▸ ENUNCIADO:
Edite as linhas abaixo e substitua "At what coordinates should I click to accomplish" por "Where should I click to accomplish" em todos os itens, mantendo todo o restante inalterado.

▸ Parte de um arquivo de dados:

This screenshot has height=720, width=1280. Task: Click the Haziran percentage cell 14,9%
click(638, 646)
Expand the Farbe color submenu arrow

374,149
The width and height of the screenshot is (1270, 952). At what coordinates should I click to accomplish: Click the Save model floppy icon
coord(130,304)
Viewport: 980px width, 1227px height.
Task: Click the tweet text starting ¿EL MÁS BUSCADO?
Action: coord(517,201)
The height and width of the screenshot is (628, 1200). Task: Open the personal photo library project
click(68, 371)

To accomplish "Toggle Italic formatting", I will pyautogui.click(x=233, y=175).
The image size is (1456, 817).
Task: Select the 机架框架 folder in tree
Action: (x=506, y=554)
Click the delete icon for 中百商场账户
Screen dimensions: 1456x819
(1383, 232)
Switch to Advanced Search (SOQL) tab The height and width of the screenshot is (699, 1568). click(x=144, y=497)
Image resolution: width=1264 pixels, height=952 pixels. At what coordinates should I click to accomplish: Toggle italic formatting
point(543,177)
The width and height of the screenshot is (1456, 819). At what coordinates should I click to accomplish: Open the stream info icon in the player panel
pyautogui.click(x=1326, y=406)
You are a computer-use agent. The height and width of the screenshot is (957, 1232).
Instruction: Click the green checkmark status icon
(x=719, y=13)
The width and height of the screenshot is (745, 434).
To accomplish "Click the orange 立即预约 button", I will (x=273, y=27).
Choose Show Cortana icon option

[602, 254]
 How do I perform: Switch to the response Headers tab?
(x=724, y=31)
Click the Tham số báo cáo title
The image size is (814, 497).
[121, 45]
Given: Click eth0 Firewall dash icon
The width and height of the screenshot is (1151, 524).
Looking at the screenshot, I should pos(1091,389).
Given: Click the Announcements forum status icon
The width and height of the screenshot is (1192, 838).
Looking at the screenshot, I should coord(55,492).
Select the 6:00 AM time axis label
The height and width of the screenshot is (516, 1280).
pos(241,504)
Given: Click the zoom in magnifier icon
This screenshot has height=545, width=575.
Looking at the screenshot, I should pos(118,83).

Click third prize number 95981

▸ SOLUÇÃO:
This screenshot has height=720, width=1280. Task: Click the Haziran percentage cell 14,9%
click(638, 646)
Expand the Farbe color submenu arrow

374,149
The width and height of the screenshot is (1270, 952). Where should I click to accomplish: Click the Save model floppy icon
coord(130,304)
Viewport: 980px width, 1227px height.
Task: Click the tweet text starting ¿EL MÁS BUSCADO?
Action: coord(517,201)
The height and width of the screenshot is (628, 1200). Task: Open the personal photo library project
click(68, 371)

To accomplish "Toggle Italic formatting", I will pyautogui.click(x=233, y=175).
The image size is (1456, 817).
Task: Select the 机架框架 folder in tree
Action: (x=506, y=554)
Click the delete icon for 中百商场账户
Screen dimensions: 1456x819
(1383, 232)
Switch to Advanced Search (SOQL) tab The height and width of the screenshot is (699, 1568). click(x=144, y=497)
Image resolution: width=1264 pixels, height=952 pixels. Where should I click to accomplish: Toggle italic formatting
point(543,177)
The width and height of the screenshot is (1456, 819). Where should I click to accomplish: Open the stream info icon in the player panel
pyautogui.click(x=1326, y=406)
You are a computer-use agent. The height and width of the screenshot is (957, 1232).
Instruction: Click the green checkmark status icon
(x=719, y=13)
The width and height of the screenshot is (745, 434).
To accomplish "Click the orange 立即预约 button", I will (x=273, y=27).
Choose Show Cortana icon option

[602, 254]
 How do I perform: Switch to the response Headers tab?
(x=724, y=31)
Click the Tham số báo cáo title
The image size is (814, 497).
[121, 45]
Given: Click eth0 Firewall dash icon
The width and height of the screenshot is (1151, 524).
Looking at the screenshot, I should pos(1091,389).
Given: Click the Announcements forum status icon
The width and height of the screenshot is (1192, 838).
Looking at the screenshot, I should coord(55,492).
Select the 6:00 AM time axis label
The height and width of the screenshot is (516, 1280).
pos(241,504)
Given: Click the zoom in magnifier icon
This screenshot has height=545, width=575.
Looking at the screenshot, I should pos(118,83).

Click third prize number 95981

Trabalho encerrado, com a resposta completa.